Collected data —
######

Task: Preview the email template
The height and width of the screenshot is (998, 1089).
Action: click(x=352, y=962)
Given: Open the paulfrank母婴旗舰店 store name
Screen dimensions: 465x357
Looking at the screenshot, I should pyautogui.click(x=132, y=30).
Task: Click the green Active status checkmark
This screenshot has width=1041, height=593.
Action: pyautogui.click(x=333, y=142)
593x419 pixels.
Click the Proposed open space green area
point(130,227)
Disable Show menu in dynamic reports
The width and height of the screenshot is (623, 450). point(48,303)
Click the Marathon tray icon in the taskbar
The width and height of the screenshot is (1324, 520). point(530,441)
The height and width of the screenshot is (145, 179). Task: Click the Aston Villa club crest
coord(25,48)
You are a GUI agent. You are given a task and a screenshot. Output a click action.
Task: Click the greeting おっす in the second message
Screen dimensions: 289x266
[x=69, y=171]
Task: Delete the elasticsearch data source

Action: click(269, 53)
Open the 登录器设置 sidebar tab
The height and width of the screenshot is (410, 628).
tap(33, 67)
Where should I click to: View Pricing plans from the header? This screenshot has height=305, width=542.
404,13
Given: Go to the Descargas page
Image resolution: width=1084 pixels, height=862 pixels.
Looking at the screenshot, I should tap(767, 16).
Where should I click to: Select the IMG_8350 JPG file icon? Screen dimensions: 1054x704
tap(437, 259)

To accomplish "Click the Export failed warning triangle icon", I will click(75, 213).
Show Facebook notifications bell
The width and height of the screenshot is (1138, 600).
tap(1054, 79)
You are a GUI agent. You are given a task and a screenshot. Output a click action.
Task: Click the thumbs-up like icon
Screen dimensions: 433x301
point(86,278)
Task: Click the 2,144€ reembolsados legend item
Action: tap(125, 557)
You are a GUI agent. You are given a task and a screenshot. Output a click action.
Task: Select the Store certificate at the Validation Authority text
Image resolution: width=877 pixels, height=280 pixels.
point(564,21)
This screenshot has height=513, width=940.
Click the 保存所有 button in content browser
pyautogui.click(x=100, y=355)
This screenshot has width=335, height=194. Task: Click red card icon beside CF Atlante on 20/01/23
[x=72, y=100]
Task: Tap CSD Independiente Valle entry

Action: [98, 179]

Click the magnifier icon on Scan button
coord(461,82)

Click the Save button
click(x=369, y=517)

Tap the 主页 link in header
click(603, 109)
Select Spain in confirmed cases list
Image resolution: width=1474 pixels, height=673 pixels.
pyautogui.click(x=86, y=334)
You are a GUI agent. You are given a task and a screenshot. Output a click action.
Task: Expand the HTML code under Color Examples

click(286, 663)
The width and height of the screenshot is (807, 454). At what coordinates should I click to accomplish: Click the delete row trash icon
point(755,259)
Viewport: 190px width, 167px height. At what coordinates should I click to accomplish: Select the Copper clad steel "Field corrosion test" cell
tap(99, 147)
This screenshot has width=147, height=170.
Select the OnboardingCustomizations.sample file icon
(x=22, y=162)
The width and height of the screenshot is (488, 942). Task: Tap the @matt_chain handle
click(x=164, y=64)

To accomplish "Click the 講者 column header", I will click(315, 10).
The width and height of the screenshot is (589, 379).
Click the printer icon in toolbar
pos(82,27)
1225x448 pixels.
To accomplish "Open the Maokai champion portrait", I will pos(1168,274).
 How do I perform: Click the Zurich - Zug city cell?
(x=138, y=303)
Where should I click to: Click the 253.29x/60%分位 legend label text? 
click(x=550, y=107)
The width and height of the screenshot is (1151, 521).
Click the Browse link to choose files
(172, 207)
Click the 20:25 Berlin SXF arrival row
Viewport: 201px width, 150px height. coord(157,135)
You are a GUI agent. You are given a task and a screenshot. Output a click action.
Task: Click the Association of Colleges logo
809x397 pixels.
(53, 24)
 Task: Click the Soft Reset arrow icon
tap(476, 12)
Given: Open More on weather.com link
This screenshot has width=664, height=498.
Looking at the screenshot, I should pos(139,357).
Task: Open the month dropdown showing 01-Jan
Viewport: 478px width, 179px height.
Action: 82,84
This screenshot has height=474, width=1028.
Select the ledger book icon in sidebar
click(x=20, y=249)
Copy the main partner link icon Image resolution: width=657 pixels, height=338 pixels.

######

PROBLEM DESCRIPTION —
Every line of the data is to be retyped without alteration.

YOUR SOLUTION —
Task: Preview the email template
The height and width of the screenshot is (998, 1089).
Action: click(x=352, y=962)
Given: Open the paulfrank母婴旗舰店 store name
Screen dimensions: 465x357
Looking at the screenshot, I should pyautogui.click(x=132, y=30).
Task: Click the green Active status checkmark
This screenshot has width=1041, height=593.
Action: pyautogui.click(x=333, y=142)
593x419 pixels.
Click the Proposed open space green area
point(130,227)
Disable Show menu in dynamic reports
The width and height of the screenshot is (623, 450). point(48,303)
Click the Marathon tray icon in the taskbar
The width and height of the screenshot is (1324, 520). point(530,441)
The height and width of the screenshot is (145, 179). Task: Click the Aston Villa club crest
coord(25,48)
You are a GUI agent. You are given a task and a screenshot. Output a click action.
Task: Click the greeting おっす in the second message
Screen dimensions: 289x266
[x=69, y=171]
Task: Delete the elasticsearch data source

Action: click(269, 53)
Open the 登录器设置 sidebar tab
The height and width of the screenshot is (410, 628).
tap(33, 67)
Where should I click to: View Pricing plans from the header? This screenshot has height=305, width=542.
404,13
Given: Go to the Descargas page
Image resolution: width=1084 pixels, height=862 pixels.
Looking at the screenshot, I should tap(767, 16).
Where should I click to: Select the IMG_8350 JPG file icon? Screen dimensions: 1054x704
tap(437, 259)

To accomplish "Click the Export failed warning triangle icon", I will click(75, 213).
Show Facebook notifications bell
The width and height of the screenshot is (1138, 600).
tap(1054, 79)
You are a GUI agent. You are given a task and a screenshot. Output a click action.
Task: Click the thumbs-up like icon
Screen dimensions: 433x301
point(86,278)
Task: Click the 2,144€ reembolsados legend item
Action: tap(125, 557)
You are a GUI agent. You are given a task and a screenshot. Output a click action.
Task: Select the Store certificate at the Validation Authority text
Image resolution: width=877 pixels, height=280 pixels.
point(564,21)
This screenshot has height=513, width=940.
Click the 保存所有 button in content browser
pyautogui.click(x=100, y=355)
This screenshot has width=335, height=194. Task: Click red card icon beside CF Atlante on 20/01/23
[x=72, y=100]
Task: Tap CSD Independiente Valle entry

Action: [98, 179]

Click the magnifier icon on Scan button
coord(461,82)

Click the Save button
click(x=369, y=517)

Tap the 主页 link in header
click(603, 109)
Select Spain in confirmed cases list
Image resolution: width=1474 pixels, height=673 pixels.
pyautogui.click(x=86, y=334)
You are a GUI agent. You are given a task and a screenshot. Output a click action.
Task: Expand the HTML code under Color Examples

click(286, 663)
The width and height of the screenshot is (807, 454). At what coordinates should I click to accomplish: Click the delete row trash icon
point(755,259)
Viewport: 190px width, 167px height. At what coordinates should I click to accomplish: Select the Copper clad steel "Field corrosion test" cell
tap(99, 147)
This screenshot has width=147, height=170.
Select the OnboardingCustomizations.sample file icon
(x=22, y=162)
The width and height of the screenshot is (488, 942). Task: Tap the @matt_chain handle
click(x=164, y=64)

To accomplish "Click the 講者 column header", I will click(315, 10).
The width and height of the screenshot is (589, 379).
Click the printer icon in toolbar
pos(82,27)
1225x448 pixels.
To accomplish "Open the Maokai champion portrait", I will pos(1168,274).
 How do I perform: Click the Zurich - Zug city cell?
(x=138, y=303)
Where should I click to: Click the 253.29x/60%分位 legend label text? 
click(x=550, y=107)
The width and height of the screenshot is (1151, 521).
Click the Browse link to choose files
(172, 207)
Click the 20:25 Berlin SXF arrival row
Viewport: 201px width, 150px height. coord(157,135)
You are a GUI agent. You are given a task and a screenshot. Output a click action.
Task: Click the Association of Colleges logo
809x397 pixels.
(53, 24)
 Task: Click the Soft Reset arrow icon
tap(476, 12)
Given: Open More on weather.com link
This screenshot has width=664, height=498.
Looking at the screenshot, I should pos(139,357).
Task: Open the month dropdown showing 01-Jan
Viewport: 478px width, 179px height.
Action: 82,84
This screenshot has height=474, width=1028.
Select the ledger book icon in sidebar
click(x=20, y=249)
Copy the main partner link icon Image resolution: width=657 pixels, height=338 pixels.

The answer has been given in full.